Hawley, who also consults for other wineries and has his own label, said Messina is part of the winemaking process from the vineyards to the punch downs and bottling. Sixty acres of the 90-acre property are currently planted to mostly Rhone and Bordeaux varietals, with some vines planted more than 30 years ago.
But they are also in the second year of a program to replant about 15 acres, changing the clones and increasing density. Hawley said that will result in lowering the yield per vine — intensifying the flavors of the grapes.
Asked what convinced him to sign on as Jada's winemaker, Hawley didn't hesitate with his answer.

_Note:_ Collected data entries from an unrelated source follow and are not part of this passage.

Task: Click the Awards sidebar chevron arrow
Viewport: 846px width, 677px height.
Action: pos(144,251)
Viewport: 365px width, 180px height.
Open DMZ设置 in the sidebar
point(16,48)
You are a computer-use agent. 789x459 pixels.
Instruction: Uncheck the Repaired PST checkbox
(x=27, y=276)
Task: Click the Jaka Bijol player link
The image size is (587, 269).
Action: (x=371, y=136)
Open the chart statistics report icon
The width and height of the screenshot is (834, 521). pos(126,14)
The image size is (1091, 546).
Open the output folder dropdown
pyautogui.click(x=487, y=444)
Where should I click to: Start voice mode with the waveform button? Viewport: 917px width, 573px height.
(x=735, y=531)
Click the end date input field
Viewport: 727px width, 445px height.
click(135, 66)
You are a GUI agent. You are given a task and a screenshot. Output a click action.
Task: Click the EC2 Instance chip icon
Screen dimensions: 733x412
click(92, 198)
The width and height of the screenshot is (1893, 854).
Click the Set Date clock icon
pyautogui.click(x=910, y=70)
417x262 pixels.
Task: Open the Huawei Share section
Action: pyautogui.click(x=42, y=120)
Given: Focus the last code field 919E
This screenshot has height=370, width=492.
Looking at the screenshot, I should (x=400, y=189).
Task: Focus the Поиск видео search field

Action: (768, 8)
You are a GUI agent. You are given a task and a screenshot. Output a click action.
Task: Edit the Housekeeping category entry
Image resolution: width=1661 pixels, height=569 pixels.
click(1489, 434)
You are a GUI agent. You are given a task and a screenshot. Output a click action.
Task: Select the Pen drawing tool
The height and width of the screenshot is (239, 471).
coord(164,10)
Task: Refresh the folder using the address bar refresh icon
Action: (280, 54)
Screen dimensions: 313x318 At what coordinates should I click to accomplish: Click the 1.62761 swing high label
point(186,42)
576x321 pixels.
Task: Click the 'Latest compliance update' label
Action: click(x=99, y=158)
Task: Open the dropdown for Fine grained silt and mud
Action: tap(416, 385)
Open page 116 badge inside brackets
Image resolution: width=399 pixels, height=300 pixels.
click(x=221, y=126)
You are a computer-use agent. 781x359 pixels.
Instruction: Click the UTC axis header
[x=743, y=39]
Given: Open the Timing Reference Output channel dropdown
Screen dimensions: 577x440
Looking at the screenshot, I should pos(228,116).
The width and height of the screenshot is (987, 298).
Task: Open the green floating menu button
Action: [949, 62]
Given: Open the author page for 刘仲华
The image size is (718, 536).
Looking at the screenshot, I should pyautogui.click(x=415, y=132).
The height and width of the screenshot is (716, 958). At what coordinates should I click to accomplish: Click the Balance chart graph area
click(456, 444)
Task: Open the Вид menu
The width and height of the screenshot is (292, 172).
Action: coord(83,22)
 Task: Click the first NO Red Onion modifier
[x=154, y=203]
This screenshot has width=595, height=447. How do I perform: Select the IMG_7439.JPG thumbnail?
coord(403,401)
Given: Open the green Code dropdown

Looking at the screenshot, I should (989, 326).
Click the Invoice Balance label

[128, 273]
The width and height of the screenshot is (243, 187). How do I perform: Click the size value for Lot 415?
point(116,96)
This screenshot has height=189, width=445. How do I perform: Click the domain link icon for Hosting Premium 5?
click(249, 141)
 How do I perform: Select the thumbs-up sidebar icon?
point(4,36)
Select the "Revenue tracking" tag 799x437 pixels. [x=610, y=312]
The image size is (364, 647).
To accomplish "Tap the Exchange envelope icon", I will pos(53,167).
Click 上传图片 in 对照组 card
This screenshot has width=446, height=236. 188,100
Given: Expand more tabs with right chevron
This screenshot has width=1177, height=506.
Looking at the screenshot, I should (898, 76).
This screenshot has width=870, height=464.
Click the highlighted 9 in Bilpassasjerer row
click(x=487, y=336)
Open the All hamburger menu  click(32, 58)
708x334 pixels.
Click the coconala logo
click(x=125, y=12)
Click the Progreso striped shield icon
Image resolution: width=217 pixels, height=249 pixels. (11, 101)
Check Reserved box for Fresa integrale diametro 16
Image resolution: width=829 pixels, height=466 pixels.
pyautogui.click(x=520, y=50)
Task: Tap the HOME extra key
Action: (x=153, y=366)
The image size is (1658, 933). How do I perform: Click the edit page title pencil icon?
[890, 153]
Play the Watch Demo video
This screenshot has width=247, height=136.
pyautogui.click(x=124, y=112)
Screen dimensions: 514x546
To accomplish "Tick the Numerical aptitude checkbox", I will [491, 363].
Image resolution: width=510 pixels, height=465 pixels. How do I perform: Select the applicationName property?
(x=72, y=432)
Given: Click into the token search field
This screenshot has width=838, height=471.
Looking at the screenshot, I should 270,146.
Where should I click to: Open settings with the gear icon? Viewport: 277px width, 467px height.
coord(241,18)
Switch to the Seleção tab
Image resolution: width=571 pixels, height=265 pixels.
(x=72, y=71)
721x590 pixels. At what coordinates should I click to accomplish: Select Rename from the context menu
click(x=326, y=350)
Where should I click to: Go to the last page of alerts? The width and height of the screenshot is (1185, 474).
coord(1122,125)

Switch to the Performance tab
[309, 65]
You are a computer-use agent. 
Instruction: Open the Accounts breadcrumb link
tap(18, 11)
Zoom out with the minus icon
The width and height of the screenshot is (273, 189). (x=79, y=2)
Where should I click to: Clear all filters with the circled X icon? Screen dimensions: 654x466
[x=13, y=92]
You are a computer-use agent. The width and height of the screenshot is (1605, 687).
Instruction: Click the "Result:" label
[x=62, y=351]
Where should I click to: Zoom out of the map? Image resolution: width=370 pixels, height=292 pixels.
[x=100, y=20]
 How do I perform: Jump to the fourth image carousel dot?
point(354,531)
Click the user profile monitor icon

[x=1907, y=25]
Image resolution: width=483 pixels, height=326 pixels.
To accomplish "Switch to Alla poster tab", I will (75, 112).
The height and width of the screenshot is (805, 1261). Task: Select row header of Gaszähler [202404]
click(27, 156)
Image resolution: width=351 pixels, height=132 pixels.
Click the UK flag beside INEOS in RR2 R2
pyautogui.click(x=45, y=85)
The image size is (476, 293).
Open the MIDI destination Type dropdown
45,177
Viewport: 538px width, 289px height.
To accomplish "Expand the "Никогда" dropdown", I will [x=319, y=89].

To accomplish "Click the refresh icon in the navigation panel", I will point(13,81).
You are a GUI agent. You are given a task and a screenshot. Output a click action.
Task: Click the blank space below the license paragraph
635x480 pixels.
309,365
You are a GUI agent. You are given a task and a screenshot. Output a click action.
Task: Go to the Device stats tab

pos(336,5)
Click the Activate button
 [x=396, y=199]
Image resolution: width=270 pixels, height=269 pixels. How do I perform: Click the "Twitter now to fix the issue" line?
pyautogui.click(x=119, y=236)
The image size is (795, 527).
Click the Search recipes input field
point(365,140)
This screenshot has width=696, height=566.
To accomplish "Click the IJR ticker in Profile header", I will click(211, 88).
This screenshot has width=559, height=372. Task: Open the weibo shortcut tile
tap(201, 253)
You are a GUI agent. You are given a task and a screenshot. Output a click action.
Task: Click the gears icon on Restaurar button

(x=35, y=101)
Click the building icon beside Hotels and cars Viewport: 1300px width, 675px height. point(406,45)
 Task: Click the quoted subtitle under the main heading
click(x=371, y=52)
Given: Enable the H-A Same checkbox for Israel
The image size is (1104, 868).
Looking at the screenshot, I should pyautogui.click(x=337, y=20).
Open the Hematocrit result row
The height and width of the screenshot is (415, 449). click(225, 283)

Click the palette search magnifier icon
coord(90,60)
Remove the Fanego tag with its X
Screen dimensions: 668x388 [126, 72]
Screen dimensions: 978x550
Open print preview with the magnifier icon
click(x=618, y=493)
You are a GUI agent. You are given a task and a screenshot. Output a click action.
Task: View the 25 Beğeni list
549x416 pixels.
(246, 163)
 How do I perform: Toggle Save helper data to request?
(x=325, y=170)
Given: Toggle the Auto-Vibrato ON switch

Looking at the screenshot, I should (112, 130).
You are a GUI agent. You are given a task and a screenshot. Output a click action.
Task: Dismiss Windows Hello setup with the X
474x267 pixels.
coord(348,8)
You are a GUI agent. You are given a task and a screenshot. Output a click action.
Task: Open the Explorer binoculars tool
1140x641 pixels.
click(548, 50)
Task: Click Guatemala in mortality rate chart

"The vineyard and Jack Messina's passion for winemaking."
Pointing to a row of boulders stacked in a makeshift wall, Hawley noted they all came from Dada's hillside vineyards. The rocky, calcareous soils, combined with its location in the heart of a notch in the westside hills known as the Templeton Gap, create unique growing conditions, said Hawley.
"All the elements are here," he said. "There's nothing but potential."
That potential has been realized in thewines — primarily blends, although Jada produces a 100 percent Syrah under the name Jersey Girl. The name is a nod to Robyn Messina's native New Jersey. In fact, Jack Messina gives all his wines names that have some personal connection, including Jack of Hearts, a Cabernet Sauvignon, Merlot and Petit Verdot blend and Hell's Kitchen, a reference to the famed New York neighborhood where his parents first lived after immigrating to the U.S.
The heart surgeon also named a Cabernet-Merlot blend Passing By, a tongue-in-cheek play on words that suggests the health benefits of red wine will help drinkers avoid bypass surgery.
The name of the winery itself honors Messina's father, who owned a fishing boat named Jada in the small fishing village in Italy where he lived.
Hawley said in crafting wines for Jada, he resists trying to tailor his style to what is currently popular.
"You make the best wine from the grapes to reflect the vineyard and the consumers are going to follow"
The winery's first three vintages, beginning in 2005, were made using facilities at nearby Calcareous and Denner vineyards. Now Hawley, who on a recent weekday morning was assisting workers de-stemming a batch of Merlot grapes, is eagerly anticipating the chance to create wine on site.
Up to now, Jada's production has been less than 2,000 cases annually, but Hawley said he expects that to increase to about 2,500 for the 2008 vintage. But don't look for Jada to ramp up its production too much.
"Jack wants to stay true to the vineyard and not go high-volume," said Hawley.
An old, red barn on the property now contains the winery and tasting room. The two-story structure included horse stables that now house separate barrel rooms, while upstairs the former living quarters is now a warmly decorated tasting room, accented with maple cabinetry and specialty lighting, with plenty of outside decking with sunset views.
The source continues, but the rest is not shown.